Chickenbones just put up an Interview of fellow outlaw Keith Gilyard on his new book about John O Killens- Liberation Memories: The Rhetoric And Poetics of John Killens.
Was telling Bonnie just this morning if it wasnt for John Oliver Killens I dont think I would be a novelist. I would be some other kind of writer, some easier kind of writer.
Came to NY in the summer of 73 to get into Johns Os workshop at Columbia and stayed in it for 13 years, following him from school to school to his final resting place at Medgar Evers College in Brooklyn. Over the years his reputation had suffered and he was no longer treated as a serious writer but for those of us who were his students John O attained grace at Medgar Evers.
Not only was it his Brooklyn neighborhood but it was like this crossroads of blackfolk from all over the world and all these diasporic dynamics played out there. I called it the Meeting Ground. And John Oliver Killens was its Master Griot.
John O doesnt get anywhere near the respect he deserves. His legacy transcends his work. Whereever he taught he stipulated that his workshop would be open to anybody who could prove to him that they were serious about writing and I was part of a family of young writers who were drawn to him over the years.
His efforts to leave a literary infrastructure for progressive African American literature and train generations with that divine sense of responsibility for the care of the cultural soul, (Cultural Orchestration, what he called being a Longdistance Runner, what I call the Longgame), will shape our culture and influence our destiny for the foreseeable future. John O Killens was a visionary.
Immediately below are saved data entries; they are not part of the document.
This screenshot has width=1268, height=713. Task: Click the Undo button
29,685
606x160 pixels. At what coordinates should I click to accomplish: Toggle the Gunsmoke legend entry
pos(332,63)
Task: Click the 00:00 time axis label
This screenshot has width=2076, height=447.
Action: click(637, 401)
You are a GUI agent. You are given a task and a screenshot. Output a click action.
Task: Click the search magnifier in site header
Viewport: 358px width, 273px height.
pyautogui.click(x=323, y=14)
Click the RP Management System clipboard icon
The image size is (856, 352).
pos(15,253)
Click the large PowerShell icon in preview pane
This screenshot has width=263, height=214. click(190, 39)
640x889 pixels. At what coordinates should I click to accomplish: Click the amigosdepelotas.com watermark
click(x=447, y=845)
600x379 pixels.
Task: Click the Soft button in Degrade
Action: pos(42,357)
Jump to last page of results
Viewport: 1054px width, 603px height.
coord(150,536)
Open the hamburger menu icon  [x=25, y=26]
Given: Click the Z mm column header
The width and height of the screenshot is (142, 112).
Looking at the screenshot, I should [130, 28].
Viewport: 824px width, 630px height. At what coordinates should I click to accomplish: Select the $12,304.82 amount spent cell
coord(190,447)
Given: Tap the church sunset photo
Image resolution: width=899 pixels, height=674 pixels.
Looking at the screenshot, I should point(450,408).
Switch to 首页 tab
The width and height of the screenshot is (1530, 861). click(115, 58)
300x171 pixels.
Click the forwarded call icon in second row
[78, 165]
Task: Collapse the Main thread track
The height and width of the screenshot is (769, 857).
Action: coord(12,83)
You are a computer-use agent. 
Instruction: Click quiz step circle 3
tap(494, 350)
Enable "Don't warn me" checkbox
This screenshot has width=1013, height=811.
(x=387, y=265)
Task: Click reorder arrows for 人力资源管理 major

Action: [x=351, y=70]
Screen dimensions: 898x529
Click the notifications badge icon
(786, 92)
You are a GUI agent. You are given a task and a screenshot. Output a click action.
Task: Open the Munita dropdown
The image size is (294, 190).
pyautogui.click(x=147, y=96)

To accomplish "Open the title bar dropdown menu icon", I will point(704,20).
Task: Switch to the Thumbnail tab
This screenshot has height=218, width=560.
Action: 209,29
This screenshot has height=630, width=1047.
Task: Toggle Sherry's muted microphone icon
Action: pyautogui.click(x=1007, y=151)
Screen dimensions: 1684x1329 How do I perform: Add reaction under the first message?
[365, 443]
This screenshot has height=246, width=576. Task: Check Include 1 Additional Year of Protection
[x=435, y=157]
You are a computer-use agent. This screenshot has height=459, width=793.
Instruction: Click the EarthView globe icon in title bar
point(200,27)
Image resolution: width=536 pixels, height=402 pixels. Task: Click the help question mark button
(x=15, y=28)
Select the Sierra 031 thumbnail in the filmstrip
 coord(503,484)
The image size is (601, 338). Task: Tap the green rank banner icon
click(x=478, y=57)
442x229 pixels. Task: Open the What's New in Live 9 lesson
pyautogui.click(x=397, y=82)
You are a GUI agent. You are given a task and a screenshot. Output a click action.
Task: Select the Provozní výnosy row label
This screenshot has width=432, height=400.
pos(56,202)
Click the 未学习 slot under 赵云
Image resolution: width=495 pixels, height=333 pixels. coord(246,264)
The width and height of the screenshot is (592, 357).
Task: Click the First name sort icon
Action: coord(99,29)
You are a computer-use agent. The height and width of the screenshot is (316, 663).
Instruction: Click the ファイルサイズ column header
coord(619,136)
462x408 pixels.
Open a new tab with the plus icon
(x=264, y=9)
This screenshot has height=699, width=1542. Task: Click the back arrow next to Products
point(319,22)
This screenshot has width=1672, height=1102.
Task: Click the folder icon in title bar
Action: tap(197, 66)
A little while back as part of a series on underappreciated works (And Then We Heard The Thunder) Jonathon Yardley over at the Washington Post did a piece on John O called The Art of Protest Without the Lighting of Art Made some interesting commentary about Johns strengths and weaknesses. Some points that seem to have escaped the attention of African American literary critics who should know better.
“It is worth noting that Du Bois, one of the most brilliant essayists and prose writers this country has known, was a mediocre novelist. It is a rare novelist indeed -- Charles Dickens, Gabriel Garcia Marquez -- who makes art out of politics; in most hands, politics smothers art.
In "And Then We Heard the Thunder," Killens comes closest to art when he describes Solly's painful awakening to the racial realities of his time and place and when he writes about men fighting each other, whether on the battlefield or in a race riot; these scenes are vivid and wholly believable. When he tries to use fiction to score political or ideological points, he lapses into rhetoric and stereotype.
This is a pity, but it is no less a pity that he has been allowed to disappear from the literary landscape -- incredibly, he does not rate an entry in the current edition of "The Oxford Anthology of African American Literature" (I think he meant the Norton, John O is in the Oxford)-- because he was a substantial figure not merely in his own right but also in the work of those other writers who profited from his example and support."
John O was aware of the limitations of politically inclined art and tried to make sure his students, politically inclined writers all, would not be tripped up by it. John O used to tell us repeatedly that politics couldnt carry a story. Used to tell us over and over, "The more important that you have to say, the more obligated you are to say it well."
John O Killens not only taught us how to write, he taught us how to be writers. He taught us how to be visionaries.
Cast your vision young hoodoo as far as you can see. Determine the challenges the tribe will face. Prepare the tribal soul to meet them.